+++ TEXT EXTRACT +++

Spiders and crawlers and scrapers, oh my! The law and ethics of researchers violating terms of service

6 min readApr 3, 2020

a “data spider” crawling its way across data scraping provisions from a number of websites

Last week, a federal court ruled that researchers violating a website’s terms of service (TOS) in order to conduct research aimed at uncovering discriminatory algorithms does not violate the U.S.’s Computer Fraud and Abuse Act (CFAA). Coincidentally, last week I also finalized the publication of a paper forthcoming at ICWSM 2020* (an AAAI social computing conference), based on a study conducted with my collaborators Nathan Beard (now a PhD student at UMD) and Brian Keegan: “No Robots, Spiders, or Scrapers: Legal and Ethical Regulation of Data Collection Methods in Social Media Terms of Service.”

My research as part of the PERVADE (pervasive data ethics for computational research) project covers the ethical implications of research that involves collecting publicly available data, like tweets or reddit posts. And when you ask people whether it’s “okay” to collect data from a website, there are two common responses: (1) Is the data “public”? and (2) Does collecting data violate TOS?

I won’t address the first question here (though it is absolutely not a sufficient question, and you can read a lot more about my thoughts on that in a different article), and instead focus on the second. Whether it is an ethical violation for researchers to violate TOS — particularly data collection/scraping provisions — has been a topic of debate for years. In fact, two of the plaintiffs in the CFAA case, Karrie Karahalios and Christian Sandvig, were authors on a position paper on this topic for the very first research ethics workshop I organized at CSCW in 2015. The SIGCHI ethics committee (of which I am a member) also published a blog post grappling with this topic in 2017, and I have previously blogged here about this topic following the initial HiQ v. LinkedIN decision.

+++

**GIVEN PROBLEM 1**
Write out the passage of the terms-of-service article starting at "I won’t address" and ending at "v. LinkedIN decision.".
**GIVEN PROBLEM 2**
Continue the article on researchers violating terms of service, picking up right after its final sentence.

+++ RECORDED DATA +++

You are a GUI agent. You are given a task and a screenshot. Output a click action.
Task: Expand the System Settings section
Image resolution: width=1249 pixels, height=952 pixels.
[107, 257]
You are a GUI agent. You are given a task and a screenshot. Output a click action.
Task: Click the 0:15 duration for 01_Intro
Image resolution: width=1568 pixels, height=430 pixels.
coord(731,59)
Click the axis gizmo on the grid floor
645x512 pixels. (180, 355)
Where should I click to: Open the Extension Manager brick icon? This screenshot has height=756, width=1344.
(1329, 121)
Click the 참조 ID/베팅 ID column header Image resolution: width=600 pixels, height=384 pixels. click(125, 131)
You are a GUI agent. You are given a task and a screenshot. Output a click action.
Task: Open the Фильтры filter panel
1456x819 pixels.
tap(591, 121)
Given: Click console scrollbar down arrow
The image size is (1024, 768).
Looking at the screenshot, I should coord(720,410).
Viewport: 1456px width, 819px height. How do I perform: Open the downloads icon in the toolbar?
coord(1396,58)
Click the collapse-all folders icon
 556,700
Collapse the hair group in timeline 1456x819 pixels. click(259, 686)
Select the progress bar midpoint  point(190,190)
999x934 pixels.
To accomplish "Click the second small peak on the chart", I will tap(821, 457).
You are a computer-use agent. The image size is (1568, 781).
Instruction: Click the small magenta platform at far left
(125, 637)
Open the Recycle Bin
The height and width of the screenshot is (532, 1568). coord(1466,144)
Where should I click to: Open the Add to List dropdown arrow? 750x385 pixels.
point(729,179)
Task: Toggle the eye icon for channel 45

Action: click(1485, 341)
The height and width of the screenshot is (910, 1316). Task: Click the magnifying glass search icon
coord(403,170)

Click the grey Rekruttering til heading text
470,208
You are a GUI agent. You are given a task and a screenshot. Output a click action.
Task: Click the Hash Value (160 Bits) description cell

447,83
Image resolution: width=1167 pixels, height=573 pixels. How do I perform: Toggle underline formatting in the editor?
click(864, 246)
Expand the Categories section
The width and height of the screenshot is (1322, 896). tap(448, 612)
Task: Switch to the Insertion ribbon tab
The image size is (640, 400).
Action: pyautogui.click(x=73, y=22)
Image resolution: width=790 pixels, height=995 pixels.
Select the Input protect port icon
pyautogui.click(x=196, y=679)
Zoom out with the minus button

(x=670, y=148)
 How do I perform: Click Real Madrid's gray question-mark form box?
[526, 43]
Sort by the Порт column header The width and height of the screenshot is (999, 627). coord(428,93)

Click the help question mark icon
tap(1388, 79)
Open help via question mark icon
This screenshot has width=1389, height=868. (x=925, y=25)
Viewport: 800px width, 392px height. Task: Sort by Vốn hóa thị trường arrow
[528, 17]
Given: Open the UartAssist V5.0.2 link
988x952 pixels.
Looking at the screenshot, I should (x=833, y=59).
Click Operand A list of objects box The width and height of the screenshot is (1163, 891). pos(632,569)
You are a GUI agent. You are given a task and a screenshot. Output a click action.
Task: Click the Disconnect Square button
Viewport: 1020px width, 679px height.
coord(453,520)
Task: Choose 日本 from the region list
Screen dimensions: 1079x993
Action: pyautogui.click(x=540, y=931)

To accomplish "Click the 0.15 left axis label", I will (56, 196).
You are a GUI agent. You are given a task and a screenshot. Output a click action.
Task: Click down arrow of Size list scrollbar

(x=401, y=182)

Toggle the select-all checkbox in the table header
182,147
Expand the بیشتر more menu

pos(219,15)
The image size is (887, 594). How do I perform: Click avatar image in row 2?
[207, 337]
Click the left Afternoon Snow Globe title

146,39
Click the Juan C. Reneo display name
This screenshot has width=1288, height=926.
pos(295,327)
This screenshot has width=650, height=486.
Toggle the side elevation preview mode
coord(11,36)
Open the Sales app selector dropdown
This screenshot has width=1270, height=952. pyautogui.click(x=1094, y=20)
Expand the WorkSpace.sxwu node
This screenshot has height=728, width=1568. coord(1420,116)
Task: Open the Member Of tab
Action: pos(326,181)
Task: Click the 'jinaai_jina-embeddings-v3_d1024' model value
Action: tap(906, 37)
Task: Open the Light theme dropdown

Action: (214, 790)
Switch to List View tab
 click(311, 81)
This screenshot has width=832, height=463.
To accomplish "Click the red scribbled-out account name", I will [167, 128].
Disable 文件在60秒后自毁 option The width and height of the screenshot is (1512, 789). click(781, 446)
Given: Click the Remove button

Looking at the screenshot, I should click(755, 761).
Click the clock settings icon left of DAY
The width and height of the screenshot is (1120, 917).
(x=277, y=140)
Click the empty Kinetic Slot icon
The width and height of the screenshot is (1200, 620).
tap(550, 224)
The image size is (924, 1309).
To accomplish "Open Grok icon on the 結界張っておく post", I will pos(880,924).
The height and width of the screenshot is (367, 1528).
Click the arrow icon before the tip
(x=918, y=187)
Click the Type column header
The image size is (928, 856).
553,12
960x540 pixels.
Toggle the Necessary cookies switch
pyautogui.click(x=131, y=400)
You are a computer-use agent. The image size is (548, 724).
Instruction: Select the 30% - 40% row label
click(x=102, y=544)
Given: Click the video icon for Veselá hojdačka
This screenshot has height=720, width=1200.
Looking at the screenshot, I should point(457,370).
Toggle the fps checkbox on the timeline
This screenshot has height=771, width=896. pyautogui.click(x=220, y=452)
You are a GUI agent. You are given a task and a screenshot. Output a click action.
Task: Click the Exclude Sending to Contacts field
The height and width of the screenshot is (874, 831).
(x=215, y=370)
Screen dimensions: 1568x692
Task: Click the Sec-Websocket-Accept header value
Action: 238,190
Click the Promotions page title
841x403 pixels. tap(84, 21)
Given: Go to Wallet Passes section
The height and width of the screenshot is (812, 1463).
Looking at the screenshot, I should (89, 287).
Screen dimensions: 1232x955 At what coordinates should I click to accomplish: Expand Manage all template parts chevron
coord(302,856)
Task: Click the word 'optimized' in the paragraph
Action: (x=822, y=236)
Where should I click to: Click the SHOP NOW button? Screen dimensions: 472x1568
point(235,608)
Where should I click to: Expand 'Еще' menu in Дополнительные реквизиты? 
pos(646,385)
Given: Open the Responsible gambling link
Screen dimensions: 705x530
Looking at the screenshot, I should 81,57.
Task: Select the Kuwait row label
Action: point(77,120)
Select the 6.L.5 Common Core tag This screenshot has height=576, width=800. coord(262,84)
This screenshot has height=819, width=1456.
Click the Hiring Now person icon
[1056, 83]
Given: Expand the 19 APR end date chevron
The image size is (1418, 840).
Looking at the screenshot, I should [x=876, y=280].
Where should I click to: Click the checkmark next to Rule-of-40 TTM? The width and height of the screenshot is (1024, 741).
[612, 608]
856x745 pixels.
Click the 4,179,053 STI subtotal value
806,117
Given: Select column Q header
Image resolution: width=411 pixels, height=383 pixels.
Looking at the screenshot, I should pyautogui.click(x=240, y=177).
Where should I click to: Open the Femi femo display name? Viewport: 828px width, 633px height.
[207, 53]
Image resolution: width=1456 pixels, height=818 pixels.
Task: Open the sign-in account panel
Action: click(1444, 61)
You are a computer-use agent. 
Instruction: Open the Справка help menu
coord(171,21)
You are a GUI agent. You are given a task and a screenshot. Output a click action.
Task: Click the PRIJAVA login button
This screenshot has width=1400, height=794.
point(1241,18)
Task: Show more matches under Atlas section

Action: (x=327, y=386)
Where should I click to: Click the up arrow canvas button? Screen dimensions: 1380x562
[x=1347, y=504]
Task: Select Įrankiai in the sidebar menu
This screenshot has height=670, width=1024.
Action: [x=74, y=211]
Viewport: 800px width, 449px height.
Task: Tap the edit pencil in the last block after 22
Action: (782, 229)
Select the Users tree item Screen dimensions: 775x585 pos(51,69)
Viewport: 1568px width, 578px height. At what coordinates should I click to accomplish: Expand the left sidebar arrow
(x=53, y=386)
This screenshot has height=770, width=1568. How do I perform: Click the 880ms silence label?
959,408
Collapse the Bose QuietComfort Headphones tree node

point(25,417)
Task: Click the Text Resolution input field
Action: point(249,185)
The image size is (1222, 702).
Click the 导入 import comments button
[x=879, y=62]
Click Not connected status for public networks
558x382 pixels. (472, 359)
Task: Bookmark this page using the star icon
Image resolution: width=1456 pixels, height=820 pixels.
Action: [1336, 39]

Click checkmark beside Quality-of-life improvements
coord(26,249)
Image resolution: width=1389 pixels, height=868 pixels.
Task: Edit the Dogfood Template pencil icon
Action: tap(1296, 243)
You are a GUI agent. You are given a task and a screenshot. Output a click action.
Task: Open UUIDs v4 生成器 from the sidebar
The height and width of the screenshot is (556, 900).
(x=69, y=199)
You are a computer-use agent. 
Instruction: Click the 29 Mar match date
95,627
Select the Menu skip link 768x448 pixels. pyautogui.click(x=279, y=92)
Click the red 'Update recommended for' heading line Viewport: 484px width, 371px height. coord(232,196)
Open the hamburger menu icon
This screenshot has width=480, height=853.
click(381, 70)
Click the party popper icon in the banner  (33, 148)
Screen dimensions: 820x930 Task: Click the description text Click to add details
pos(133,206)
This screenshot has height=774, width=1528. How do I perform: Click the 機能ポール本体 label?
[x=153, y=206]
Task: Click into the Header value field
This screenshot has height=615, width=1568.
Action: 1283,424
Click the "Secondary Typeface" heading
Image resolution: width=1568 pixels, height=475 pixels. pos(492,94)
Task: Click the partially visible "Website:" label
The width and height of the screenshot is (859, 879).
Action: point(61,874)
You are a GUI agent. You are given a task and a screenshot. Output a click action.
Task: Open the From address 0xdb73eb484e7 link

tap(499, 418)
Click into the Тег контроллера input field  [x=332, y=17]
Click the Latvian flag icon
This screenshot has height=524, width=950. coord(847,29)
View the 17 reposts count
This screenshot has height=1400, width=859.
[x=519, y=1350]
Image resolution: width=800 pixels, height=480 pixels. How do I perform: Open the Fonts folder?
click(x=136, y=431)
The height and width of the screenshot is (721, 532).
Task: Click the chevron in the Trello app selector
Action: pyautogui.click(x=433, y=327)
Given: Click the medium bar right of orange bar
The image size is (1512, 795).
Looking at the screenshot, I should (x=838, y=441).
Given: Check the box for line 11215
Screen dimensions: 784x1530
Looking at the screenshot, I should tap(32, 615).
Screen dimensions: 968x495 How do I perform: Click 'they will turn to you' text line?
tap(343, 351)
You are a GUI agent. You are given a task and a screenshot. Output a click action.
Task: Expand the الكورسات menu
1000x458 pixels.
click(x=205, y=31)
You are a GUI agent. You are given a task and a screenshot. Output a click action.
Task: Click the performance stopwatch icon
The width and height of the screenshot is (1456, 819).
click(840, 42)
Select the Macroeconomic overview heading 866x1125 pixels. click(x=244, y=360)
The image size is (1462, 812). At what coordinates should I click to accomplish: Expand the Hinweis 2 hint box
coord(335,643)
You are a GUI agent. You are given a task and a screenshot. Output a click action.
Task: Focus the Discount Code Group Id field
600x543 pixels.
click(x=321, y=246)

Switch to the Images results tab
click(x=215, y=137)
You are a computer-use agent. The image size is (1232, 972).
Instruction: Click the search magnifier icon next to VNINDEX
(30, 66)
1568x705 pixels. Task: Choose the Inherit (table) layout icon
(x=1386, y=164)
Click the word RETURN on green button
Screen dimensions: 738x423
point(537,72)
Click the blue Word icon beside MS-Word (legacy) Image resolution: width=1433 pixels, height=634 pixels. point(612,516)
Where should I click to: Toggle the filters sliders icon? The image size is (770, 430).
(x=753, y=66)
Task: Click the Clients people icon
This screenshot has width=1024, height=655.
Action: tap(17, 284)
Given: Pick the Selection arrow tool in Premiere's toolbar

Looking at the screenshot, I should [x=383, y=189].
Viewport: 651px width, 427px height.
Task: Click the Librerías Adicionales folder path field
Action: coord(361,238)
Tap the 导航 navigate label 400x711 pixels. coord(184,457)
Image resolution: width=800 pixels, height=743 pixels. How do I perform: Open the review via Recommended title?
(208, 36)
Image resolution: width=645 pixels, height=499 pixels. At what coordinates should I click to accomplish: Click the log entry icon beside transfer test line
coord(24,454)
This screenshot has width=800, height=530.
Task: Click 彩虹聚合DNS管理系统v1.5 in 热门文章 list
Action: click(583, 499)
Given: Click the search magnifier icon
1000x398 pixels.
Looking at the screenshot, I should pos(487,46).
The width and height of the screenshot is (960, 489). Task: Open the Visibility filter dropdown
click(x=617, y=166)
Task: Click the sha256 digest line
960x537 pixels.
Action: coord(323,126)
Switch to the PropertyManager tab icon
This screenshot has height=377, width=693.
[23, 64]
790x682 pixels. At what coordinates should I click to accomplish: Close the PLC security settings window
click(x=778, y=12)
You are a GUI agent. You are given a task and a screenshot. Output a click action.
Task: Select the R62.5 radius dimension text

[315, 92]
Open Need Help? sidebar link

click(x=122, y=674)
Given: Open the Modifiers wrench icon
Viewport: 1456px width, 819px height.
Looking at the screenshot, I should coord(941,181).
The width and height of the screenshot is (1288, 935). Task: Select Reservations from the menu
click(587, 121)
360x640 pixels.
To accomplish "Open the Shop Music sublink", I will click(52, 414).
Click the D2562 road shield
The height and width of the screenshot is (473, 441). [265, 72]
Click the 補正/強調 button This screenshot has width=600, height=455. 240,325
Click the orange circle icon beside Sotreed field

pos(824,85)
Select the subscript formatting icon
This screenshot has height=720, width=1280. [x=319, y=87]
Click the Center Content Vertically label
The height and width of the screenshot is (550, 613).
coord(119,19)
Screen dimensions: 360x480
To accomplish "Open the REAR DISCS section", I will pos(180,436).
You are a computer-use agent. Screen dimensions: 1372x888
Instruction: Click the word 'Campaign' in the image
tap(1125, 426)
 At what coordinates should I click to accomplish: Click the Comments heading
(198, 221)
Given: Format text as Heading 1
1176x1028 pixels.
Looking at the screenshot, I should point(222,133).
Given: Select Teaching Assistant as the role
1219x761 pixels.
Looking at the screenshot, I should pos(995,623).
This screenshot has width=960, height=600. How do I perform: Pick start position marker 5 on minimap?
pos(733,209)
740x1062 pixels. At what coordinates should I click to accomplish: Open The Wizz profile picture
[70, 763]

+++

**EXERCISE RESULT 1**
I won’t address the first question here (though it is absolutely not a sufficient question, and you can read a lot more about my thoughts on that in a different article), and instead focus on the second. Whether it is an ethical violation for researchers to violate TOS — particularly data collection/scraping provisions — has been a topic of debate for years. In fact, two of the plaintiffs in the CFAA case, Karrie Karahalios and Christian Sandvig, were authors on a position paper on this topic for the very first research ethics workshop I organized at CSCW in 2015. The SIGCHI ethics committee (of which I am a member) also published a blog post grappling with this topic in 2017, and I have previously blogged here about this topic following the initial HiQ v. LinkedIN decision.

**EXERCISE RESULT 2**
But after thinking about this sticky issue for a while, Nathan, Brian, and I wondered: what are researchers actually violating, anyway? What do these provisions in TOS even look like, and what is the relationship between law and ethics here? After all, law and ethics are not the same thing, and even if it was clear that a law is being broken (which it isn’t, thanks to these court cases and more general ambiguity in other areas), that wouldn’t necessarily implicate the ethics of the act. After all, if you jaywalk in order to push someone out of the way of a speeding car, I doubt many would argue that’s an unethical act. (Similarly, I would argue that the court decision in Sandvig v. Barr is the appropriate one, ethically — rooting out discrimination could be seen as an ethical imperative that trumps what amounts to TOS jaywalking.)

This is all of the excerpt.